2024-04-10 15:30:00
Rating agency Fitch has downgraded China’s credit rating outlook from stable to negative for the first time in history. This means that the country’s overall rating may also be downgraded in the near future.
The country’s economy faces growing uncertainty in the transition to new growth models, which poses risks to public finances, Fitch justified its decision. China still has an overall rating of A+ from Fitch, indicating medium to high debt quality. However, the current step is a harbinger of a possible change and worsening of the assessment.
China’s Ministry of Finance expressed regret over Fitch’s decision. He promised to take measures to prevent and address risks arising from local government debt, Reuters reported.
“Such a rating corresponds to the fifth grade out of ten within the investment range. For comparison, the Czech Republic is one step better. Its rating corresponds to the fourth grade. China’s rating is now on the level of Estonia’s , Israel or Saudi Arabia,” commented Lukáš Kovanda, chief economist at Trinity Bank.
According to Natixis economist Gary Ng, Fitch’s revised outlook reflects the difficult situation in China’s public finances, which is a combination of slowing growth and rising debt. The agency expects China’s public finance deficit to grow even more this year.
Fitch
Fitch Ratings Inc. is an American rating agency, it is one of the “big three rating agencies”, the other two being Moody’s and Standard & Poor’s. It is one of three nationally recognized statistical rating organizations designated by the U.S. Securities and Exchange Commission in 1975.
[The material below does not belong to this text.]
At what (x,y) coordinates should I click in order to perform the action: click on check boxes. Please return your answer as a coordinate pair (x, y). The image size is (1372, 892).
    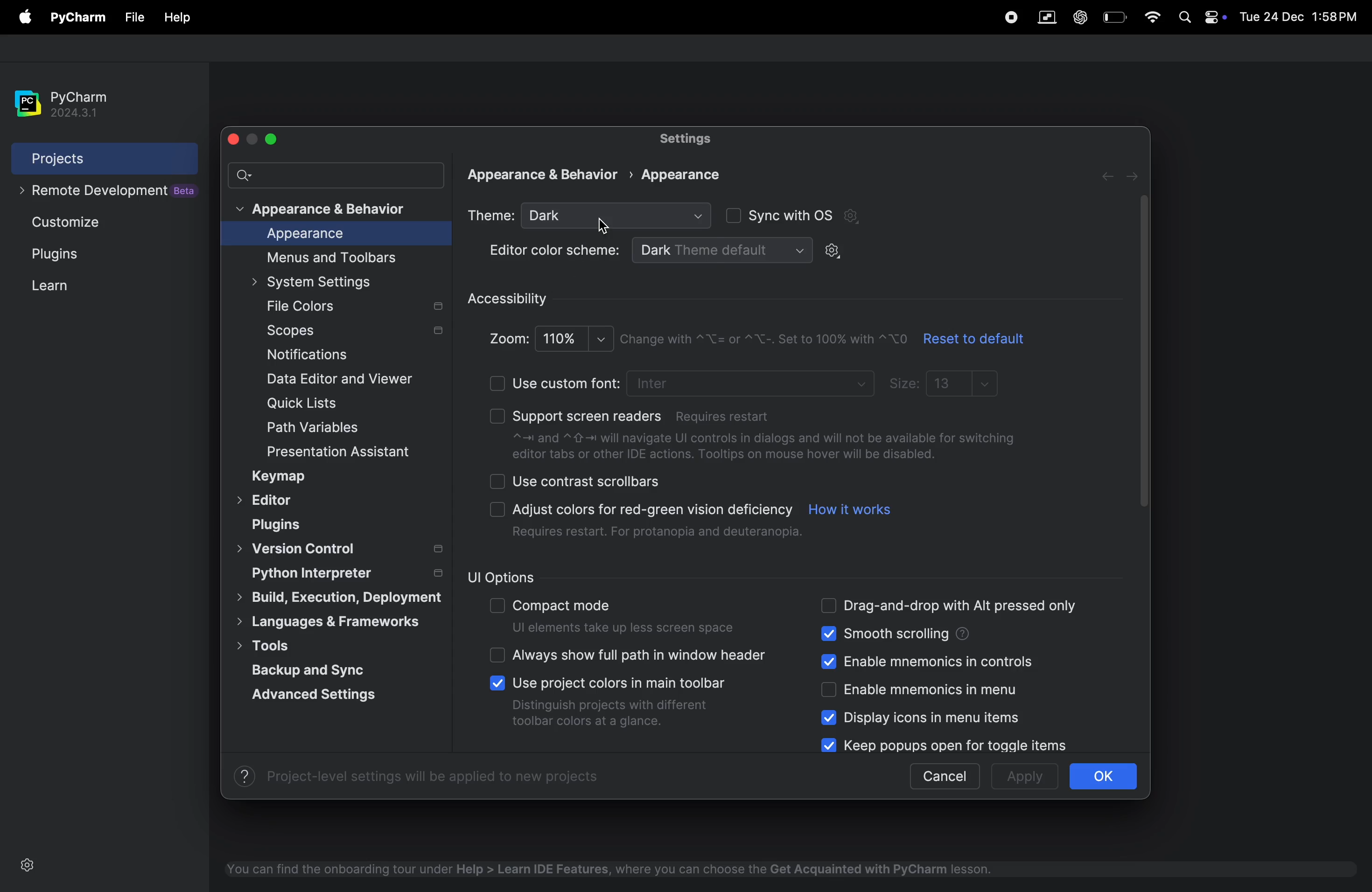
    Looking at the image, I should click on (825, 744).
Economists have also long been observing China’s real estate market, which is accompanied by a series of bankruptcies of large developers, which in turn affects the entire economy.
Another major rating agency, Moody’s, had already revised China’s rating outlook to negative in December, and S&P also assigned the same rating to the country. The downgrade is part of Beijing’s effort to support the economy after the Covid-19 pandemic through fiscal and monetary measures.
The agency expects China’s central and local government debt to rise to 61.3% of gross domestic product (GDP) in 2024 from 56.1% in 2023, a sharp worsening from 38.5% in 2019, it said the Reuters agency.
According to Fitch, a slight slowdown in the growth of the Chinese economy can also be expected, from 5.2% to 4.5% last year. Meanwhile, the International Monetary Fund expects China’s GDP to grow by 4.6%.
Rating agencies take into account various economic factors, including political stability, rule of law, institutional and regulatory quality, and control of corruption, which can influence the final profile of a country.